The efficacy and benefit of chemotherapy on ESOS is controversial. In the early explorations, Patel have examined the efficacy of ifosfamide and gemcitabine in bone and soft tissue sarcomas, and results indicated positive dose-responsive therapeutic effects19,20. Bramwell et al.21 used a single-agent doxorubicin-based chemotherapy regimen for soft tissue sarcoma and found that compared to single-agent doxorubicin, combination chemotherapy produced only marginal increase in response rates and no improvements in overall survival. In Ahmad’s study, 27 patients received adriamycin-based chemotherapy. The total effective rate of chemotherapy was only 19%, but no specific effect of chemotherapy on survival was given15. In 2005, Goldstein et al.22 reported that combination of multiagent chemotherapy with surgery produced a surprisingly good survival rate in 17 eligible ESOS patients.

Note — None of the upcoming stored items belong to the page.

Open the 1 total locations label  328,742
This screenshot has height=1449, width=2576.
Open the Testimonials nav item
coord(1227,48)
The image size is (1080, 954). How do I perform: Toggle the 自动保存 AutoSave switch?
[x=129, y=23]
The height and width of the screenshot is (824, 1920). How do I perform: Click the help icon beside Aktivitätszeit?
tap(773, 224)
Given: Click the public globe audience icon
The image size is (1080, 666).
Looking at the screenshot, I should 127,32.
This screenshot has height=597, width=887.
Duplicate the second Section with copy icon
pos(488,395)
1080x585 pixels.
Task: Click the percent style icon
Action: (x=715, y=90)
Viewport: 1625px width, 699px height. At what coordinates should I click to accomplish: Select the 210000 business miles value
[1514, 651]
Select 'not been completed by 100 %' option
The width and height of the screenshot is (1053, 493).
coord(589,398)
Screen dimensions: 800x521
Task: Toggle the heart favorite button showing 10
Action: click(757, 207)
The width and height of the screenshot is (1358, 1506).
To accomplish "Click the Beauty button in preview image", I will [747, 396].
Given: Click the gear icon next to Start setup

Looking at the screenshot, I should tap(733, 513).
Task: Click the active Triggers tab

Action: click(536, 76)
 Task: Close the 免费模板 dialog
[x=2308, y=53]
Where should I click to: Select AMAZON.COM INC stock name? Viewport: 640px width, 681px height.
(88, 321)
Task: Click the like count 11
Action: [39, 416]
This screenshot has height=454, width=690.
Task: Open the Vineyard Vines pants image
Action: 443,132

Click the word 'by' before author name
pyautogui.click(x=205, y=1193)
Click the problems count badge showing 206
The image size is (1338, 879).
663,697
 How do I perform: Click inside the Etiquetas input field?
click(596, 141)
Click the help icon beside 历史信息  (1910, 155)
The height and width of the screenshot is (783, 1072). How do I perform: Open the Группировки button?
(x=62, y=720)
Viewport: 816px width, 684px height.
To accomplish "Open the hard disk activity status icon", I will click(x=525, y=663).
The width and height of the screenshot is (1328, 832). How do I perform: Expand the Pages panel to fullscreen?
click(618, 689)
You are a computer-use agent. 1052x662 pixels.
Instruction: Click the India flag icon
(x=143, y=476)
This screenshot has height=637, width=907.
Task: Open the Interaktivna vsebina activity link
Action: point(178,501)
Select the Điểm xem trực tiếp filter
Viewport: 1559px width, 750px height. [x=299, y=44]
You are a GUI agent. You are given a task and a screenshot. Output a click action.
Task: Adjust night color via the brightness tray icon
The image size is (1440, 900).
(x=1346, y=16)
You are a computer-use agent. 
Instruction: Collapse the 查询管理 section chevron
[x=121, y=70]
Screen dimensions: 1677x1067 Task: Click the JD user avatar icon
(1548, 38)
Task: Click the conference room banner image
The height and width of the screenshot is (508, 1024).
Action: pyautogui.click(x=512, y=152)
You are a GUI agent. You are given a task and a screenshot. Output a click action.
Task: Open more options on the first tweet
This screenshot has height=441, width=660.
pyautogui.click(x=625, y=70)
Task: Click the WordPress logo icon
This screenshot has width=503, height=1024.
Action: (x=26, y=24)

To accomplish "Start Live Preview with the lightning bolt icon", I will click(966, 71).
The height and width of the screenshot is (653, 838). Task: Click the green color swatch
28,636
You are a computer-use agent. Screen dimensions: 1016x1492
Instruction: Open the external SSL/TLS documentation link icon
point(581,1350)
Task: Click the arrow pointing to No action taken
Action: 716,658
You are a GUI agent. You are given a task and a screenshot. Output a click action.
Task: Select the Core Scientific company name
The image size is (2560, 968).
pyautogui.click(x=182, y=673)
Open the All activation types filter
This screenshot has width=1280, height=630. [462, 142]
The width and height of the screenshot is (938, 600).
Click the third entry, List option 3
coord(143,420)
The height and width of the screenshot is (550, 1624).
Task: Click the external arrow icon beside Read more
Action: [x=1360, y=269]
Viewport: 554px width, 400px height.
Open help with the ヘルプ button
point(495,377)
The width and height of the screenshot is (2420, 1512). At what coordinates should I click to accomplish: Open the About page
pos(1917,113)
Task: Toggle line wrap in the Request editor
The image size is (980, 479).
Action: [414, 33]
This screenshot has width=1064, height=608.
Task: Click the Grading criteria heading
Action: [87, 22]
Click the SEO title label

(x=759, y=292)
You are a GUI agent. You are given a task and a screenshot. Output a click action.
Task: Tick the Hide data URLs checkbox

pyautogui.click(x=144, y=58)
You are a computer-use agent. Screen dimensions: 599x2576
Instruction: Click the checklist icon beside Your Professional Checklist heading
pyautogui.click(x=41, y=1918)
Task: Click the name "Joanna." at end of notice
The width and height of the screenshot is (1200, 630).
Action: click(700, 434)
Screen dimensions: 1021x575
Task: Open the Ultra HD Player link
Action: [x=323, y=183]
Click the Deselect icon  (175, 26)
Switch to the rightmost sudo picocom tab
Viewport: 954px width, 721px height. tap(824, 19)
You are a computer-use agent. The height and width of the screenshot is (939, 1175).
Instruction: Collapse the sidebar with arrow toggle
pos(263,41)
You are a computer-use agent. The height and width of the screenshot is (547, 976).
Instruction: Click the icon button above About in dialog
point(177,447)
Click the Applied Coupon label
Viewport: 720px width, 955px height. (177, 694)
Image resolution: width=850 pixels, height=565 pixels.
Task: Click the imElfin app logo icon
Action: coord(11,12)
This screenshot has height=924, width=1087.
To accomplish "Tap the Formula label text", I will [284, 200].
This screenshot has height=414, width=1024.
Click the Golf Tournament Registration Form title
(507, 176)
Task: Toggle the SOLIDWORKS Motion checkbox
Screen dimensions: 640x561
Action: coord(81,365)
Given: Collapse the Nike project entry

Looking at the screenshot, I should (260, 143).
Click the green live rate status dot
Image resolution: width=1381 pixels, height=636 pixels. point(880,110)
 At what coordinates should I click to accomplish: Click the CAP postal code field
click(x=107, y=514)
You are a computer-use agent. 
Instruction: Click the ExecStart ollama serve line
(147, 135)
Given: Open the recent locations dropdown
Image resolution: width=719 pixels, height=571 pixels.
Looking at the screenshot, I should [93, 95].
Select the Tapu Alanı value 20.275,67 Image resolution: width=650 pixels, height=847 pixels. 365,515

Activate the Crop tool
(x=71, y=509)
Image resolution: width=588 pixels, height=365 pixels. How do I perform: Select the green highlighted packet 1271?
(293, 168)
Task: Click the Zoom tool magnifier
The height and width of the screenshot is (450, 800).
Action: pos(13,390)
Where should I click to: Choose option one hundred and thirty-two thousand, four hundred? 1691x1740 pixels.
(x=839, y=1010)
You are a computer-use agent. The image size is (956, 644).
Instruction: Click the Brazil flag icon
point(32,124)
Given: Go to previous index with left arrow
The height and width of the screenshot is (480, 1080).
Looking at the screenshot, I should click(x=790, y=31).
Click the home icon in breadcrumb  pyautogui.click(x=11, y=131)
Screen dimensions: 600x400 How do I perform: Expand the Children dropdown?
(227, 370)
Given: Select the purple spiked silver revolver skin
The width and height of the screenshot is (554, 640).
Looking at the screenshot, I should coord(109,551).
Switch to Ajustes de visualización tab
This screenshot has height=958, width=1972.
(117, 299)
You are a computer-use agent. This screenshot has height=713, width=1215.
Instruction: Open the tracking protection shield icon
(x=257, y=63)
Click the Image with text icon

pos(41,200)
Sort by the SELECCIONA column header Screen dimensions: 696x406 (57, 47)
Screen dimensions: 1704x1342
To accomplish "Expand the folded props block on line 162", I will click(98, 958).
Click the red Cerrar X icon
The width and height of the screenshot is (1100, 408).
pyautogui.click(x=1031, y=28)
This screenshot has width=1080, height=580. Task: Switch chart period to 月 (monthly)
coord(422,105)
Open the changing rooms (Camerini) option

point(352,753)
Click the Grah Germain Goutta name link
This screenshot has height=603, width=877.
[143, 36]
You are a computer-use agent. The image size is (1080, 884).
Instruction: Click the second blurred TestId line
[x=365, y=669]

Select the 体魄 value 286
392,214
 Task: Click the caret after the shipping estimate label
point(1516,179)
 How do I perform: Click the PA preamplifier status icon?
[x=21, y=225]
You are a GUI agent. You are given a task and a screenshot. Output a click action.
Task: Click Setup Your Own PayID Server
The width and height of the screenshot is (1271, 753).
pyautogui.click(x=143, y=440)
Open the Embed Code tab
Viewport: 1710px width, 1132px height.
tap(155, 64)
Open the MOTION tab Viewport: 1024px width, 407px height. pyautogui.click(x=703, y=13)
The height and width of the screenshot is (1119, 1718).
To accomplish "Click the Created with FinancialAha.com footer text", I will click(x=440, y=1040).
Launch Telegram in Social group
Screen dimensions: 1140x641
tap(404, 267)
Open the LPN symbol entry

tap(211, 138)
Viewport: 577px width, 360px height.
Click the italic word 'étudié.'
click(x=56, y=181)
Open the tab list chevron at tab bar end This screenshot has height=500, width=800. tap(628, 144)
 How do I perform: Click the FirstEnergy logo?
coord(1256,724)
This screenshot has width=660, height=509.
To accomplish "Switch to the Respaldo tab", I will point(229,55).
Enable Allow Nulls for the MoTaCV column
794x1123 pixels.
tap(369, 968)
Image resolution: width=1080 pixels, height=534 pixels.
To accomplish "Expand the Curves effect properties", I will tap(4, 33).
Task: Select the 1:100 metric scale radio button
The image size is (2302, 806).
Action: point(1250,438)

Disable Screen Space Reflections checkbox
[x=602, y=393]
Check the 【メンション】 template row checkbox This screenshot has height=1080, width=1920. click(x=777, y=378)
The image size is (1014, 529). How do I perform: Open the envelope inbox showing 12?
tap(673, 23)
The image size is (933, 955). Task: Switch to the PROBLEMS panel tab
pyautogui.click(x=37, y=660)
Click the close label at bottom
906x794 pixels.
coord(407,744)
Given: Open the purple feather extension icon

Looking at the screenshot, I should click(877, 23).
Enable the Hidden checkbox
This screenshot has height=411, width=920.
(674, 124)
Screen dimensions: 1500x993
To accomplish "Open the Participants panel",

In 2007, a Japanese16 study reported 20 patients with ESOS. Most of the cohort (15/20, 75%) received doxorubicin and/or platinum chemotherapy, resulting a partial response rate of 33%. For the case without chemotherapy, the OS rate was reduced by 25%. However, in 2014 Choi LE9 reported that no survival improvement was found in the treatment of doxorubicin-based chemotherapy. In 2017, A European study with 266 patients further demonstrated that compared with doxorubicin-based chemotherapy, platinum-based classical osteosarcoma chemotherapy is more beneficial to patients’ long-term prognosis14. Paludo’s study exported a same trend in the next year18. Though Fan et al. suggested that multimodality treatment that includes doxorubicin and ifosfamide-based chemotherapy, radiation, and surgery may be a valid therapeutic strategy for stage III ESOS8, the utilization of chemotherapy, especially for high-grade ESOS, remains a subject of further exploration. In our study, chemotherapy based on MAP plus ifosfamide did not show any significant survival benefit, either in the limited period or in all patients. Considering the small sample size of present studies, more large-scale studies are needed to further elucidate the role of chemotherapy in Asian ESOS population.

The patients enrolled in this study had a large span of time period, and there was certain heterogeneity within the samples. Furthermore, owing to the small sample size, we cannot properly analyze the prognostic impact of treatment factors such as chemotherapy. However, as a single-center study of ESOS, this study had a smaller bias in treatment strategy compared to previous multicenter studies. Furthermore, to our best knowledge, only one study for Asian population is available16. As one of the few ESOS experiences in Asians, this study provides a new evidence-based groundwork for the diagnosis and treatment of ESOS and has certain reference values.

In all, the present study with largest Chinese cohort reveals that larger tumor size and higher histologic grade in ESOS patients indicate a lower OS rate. In addition, this study demonstrates that the combination chemotherapy based on MAP plus ifosfamide does not improve the OS or PFS rate. Due to the extremely low incidence of this disease and as prospective studies are difficult to achieve, multicenter retrospective studies with large sample sizes may be a good way to further explore the optimal treatment of ESOS, especially for Asian population.